Mariners Re-Sign Franklin Gutierrez

(Photo by Otto Greule Jr/Getty Images)

The Mariners have re-signed Franklin Gutierrez to a one-year deal, presumably for a fairly modest salary. Something of a superstar when completely healthy, Guti has spent the past six seasons with the Mariners battling a plethora of injuries, irritable bowel syndrome, and ankylosing spondylitis. I’m not kidding. Once a premier center fielder known for his defensive savvy, Guti is sticking around in the league because of his bat, not his glove. Who’da thought?

Guti refills his platoon role with the M’s, where he’ll likely pair with a lefty in one of the corner outfield spots due to his instable health. This works out well for both the M’s and Guti. Over his career, he has hit .243/.292/.366 (.290 wOBA, 79 wRC+) against righties and .291/.346/.491 (.360 wOBA, 126 wRC+) against lefties. As an everyday player, his offensive numbers round out to about league average (give or take), along with very solid defense. Guti probably isn’t up to the task of playing everyday, and we certainly shouldn’t plan for such (also known as the Jack Zduriencik special). He’s clearly a different player than he was in 2009 when he was worth 6.0 WAR, but in 2015 he proved to be an extremely worthwhile role player.

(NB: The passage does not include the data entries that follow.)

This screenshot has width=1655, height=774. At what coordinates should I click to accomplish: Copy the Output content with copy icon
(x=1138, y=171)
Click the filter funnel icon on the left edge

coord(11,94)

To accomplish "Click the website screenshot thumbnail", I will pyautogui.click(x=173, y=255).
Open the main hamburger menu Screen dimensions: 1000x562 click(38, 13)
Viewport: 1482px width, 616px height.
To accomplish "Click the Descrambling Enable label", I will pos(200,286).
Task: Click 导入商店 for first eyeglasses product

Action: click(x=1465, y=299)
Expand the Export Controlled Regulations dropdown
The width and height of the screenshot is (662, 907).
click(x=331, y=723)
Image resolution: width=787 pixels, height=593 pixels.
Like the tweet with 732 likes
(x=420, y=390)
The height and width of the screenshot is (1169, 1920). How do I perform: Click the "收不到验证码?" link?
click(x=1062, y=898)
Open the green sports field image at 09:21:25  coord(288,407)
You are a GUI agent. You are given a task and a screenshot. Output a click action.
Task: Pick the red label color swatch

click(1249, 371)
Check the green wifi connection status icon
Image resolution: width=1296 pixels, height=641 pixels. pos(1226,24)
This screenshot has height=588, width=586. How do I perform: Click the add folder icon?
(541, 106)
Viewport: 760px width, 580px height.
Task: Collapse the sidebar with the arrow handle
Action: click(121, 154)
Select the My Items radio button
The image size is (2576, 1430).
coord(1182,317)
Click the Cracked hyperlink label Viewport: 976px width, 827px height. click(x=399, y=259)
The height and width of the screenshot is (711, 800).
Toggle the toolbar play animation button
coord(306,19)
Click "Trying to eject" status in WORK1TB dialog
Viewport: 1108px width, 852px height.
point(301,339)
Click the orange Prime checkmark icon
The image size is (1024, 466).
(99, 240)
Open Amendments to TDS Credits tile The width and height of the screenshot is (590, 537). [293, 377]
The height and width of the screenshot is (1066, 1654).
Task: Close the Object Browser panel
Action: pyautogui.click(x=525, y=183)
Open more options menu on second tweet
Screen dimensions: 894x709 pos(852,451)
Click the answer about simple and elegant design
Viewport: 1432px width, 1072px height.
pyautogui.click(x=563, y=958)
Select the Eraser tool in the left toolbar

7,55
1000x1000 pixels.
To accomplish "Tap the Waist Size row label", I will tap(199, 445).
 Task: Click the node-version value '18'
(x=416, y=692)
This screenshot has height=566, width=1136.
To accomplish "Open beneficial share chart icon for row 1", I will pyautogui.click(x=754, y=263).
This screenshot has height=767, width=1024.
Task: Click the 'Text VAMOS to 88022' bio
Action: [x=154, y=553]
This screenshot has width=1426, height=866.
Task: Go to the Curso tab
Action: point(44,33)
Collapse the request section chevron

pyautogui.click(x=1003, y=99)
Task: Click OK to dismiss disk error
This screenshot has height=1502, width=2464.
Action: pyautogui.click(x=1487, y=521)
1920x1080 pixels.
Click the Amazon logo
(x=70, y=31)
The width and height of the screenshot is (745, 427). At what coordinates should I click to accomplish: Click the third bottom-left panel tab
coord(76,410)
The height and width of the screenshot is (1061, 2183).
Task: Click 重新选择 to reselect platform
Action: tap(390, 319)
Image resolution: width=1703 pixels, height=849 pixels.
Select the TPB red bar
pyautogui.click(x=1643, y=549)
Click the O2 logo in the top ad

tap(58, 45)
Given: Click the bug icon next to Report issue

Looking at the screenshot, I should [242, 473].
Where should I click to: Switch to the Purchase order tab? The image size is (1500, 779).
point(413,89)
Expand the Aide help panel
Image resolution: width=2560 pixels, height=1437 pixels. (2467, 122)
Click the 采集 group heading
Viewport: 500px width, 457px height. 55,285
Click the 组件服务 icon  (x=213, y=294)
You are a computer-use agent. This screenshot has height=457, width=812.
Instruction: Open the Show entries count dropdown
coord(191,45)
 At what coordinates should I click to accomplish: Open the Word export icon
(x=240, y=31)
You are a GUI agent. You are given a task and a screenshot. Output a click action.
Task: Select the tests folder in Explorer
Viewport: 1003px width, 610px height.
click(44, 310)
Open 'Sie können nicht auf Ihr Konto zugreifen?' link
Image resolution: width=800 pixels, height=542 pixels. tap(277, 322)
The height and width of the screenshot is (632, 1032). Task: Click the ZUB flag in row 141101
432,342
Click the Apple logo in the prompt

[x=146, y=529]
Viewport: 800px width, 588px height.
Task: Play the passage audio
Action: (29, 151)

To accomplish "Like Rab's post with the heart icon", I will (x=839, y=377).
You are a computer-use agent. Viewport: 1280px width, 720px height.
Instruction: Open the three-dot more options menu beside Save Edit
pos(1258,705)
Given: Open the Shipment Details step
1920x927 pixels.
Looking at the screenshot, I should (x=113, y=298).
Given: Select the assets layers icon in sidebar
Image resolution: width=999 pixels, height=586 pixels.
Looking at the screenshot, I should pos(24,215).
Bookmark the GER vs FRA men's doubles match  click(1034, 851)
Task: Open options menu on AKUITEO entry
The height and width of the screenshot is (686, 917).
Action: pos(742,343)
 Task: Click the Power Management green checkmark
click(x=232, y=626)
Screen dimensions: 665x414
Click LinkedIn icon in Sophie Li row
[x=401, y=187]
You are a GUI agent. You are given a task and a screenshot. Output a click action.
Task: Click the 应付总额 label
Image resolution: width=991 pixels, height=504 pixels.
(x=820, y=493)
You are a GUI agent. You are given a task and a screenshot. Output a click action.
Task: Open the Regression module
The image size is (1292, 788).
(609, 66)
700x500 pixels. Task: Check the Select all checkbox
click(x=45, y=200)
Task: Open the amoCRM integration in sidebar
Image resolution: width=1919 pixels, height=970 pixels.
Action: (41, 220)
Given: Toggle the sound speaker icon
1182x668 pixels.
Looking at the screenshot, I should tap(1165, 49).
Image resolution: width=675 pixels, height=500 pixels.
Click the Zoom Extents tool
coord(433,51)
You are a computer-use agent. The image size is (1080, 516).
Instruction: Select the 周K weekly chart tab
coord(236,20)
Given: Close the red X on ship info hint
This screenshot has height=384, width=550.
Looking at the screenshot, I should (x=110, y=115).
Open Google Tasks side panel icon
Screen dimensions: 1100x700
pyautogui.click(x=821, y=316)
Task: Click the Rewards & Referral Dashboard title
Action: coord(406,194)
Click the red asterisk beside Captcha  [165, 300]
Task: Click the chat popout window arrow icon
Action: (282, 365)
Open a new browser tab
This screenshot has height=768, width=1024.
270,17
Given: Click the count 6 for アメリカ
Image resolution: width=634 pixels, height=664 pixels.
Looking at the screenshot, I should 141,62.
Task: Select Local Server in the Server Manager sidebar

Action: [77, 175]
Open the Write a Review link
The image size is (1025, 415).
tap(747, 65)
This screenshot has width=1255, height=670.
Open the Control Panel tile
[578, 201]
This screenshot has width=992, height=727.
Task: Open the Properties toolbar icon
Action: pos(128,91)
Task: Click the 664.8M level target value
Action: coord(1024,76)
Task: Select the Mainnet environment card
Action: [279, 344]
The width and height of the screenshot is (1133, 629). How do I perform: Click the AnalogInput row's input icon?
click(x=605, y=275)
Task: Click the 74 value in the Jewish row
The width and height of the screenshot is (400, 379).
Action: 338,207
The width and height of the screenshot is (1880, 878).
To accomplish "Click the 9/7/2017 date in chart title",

Last year, Guti benefited from facing more lefties than righties and he’ll continue to receive that benefit. It shouldn’t be expected, however, to see the same results from him. Guti was absolutely incredible last year. Out of all MLB hitters with at least 180 plate appearances, he ranked fourth in wRC+, at 167. Not a sabermetric kind of person? He ranked fifth in the MLB in OPS, at .974, tied with Miguel Cabrera(!!!). Second in the MLB in SLG% (.620). He was GOOD. He struck out at a higher rate than you’d like, but the results speak for themselves. This was his best season (according to WAR) since his 2009 6.0 WAR season and he only played in 59 games.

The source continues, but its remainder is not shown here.